— REQUIREMENT —
Repeat each line of the listing exactly as written.

____ DATA SUPPLIED

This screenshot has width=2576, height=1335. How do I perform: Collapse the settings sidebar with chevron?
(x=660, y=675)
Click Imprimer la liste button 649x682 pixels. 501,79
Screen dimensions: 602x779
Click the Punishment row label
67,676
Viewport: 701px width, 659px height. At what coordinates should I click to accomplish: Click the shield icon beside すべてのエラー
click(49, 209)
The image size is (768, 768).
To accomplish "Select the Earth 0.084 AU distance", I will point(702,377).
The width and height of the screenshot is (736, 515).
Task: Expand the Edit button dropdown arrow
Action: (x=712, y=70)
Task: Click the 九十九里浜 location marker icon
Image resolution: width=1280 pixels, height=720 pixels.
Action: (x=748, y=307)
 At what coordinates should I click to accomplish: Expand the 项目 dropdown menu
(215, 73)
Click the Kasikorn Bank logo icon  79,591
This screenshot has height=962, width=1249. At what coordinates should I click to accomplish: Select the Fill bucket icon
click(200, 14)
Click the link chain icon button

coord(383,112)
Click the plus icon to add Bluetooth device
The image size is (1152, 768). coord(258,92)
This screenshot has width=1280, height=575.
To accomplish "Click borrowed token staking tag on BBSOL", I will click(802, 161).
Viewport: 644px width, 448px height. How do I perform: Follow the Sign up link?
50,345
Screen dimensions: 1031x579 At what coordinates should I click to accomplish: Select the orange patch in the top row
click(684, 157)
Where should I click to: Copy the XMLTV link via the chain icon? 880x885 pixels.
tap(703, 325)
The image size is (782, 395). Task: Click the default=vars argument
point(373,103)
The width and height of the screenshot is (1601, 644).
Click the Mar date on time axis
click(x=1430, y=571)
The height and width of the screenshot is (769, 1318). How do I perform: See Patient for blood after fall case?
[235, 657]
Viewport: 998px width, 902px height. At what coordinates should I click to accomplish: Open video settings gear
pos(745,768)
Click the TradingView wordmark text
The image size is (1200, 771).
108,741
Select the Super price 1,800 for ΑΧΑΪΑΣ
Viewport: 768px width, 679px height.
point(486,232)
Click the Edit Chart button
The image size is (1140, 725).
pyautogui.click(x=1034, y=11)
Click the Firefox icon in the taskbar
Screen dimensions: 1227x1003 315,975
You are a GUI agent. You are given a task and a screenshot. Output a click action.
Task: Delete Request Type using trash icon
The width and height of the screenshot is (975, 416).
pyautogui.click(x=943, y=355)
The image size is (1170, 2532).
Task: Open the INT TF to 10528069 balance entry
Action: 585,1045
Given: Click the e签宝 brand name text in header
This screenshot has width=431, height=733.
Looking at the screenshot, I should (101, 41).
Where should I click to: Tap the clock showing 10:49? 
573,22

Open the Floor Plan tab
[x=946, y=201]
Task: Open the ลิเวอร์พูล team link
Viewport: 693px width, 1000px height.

________

— WRITTEN SOLUTION —
This screenshot has width=2576, height=1335. How do I perform: Collapse the settings sidebar with chevron?
(x=660, y=675)
Click Imprimer la liste button 649x682 pixels. 501,79
Screen dimensions: 602x779
Click the Punishment row label
67,676
Viewport: 701px width, 659px height. At what coordinates should I click to accomplish: Click the shield icon beside すべてのエラー
click(49, 209)
The image size is (768, 768).
To accomplish "Select the Earth 0.084 AU distance", I will point(702,377).
The width and height of the screenshot is (736, 515).
Task: Expand the Edit button dropdown arrow
Action: (x=712, y=70)
Task: Click the 九十九里浜 location marker icon
Image resolution: width=1280 pixels, height=720 pixels.
Action: (x=748, y=307)
 At what coordinates should I click to accomplish: Expand the 项目 dropdown menu
(215, 73)
Click the Kasikorn Bank logo icon  79,591
This screenshot has height=962, width=1249. At what coordinates should I click to accomplish: Select the Fill bucket icon
click(200, 14)
Click the link chain icon button

coord(383,112)
Click the plus icon to add Bluetooth device
The image size is (1152, 768). coord(258,92)
This screenshot has width=1280, height=575.
To accomplish "Click borrowed token staking tag on BBSOL", I will click(802, 161).
Viewport: 644px width, 448px height. How do I perform: Follow the Sign up link?
50,345
Screen dimensions: 1031x579 At what coordinates should I click to accomplish: Select the orange patch in the top row
click(684, 157)
Where should I click to: Copy the XMLTV link via the chain icon? 880x885 pixels.
tap(703, 325)
The image size is (782, 395). Task: Click the default=vars argument
point(373,103)
The width and height of the screenshot is (1601, 644).
Click the Mar date on time axis
click(x=1430, y=571)
The height and width of the screenshot is (769, 1318). How do I perform: See Patient for blood after fall case?
[235, 657]
Viewport: 998px width, 902px height. At what coordinates should I click to accomplish: Open video settings gear
pos(745,768)
Click the TradingView wordmark text
The image size is (1200, 771).
108,741
Select the Super price 1,800 for ΑΧΑΪΑΣ
Viewport: 768px width, 679px height.
point(486,232)
Click the Edit Chart button
The image size is (1140, 725).
pyautogui.click(x=1034, y=11)
Click the Firefox icon in the taskbar
Screen dimensions: 1227x1003 315,975
You are a GUI agent. You are given a task and a screenshot. Output a click action.
Task: Delete Request Type using trash icon
The width and height of the screenshot is (975, 416).
pyautogui.click(x=943, y=355)
The image size is (1170, 2532).
Task: Open the INT TF to 10528069 balance entry
Action: 585,1045
Given: Click the e签宝 brand name text in header
This screenshot has width=431, height=733.
Looking at the screenshot, I should (101, 41).
Where should I click to: Tap the clock showing 10:49? 
573,22

Open the Floor Plan tab
[x=946, y=201]
Task: Open the ลิเวอร์พูล team link
Viewport: 693px width, 1000px height.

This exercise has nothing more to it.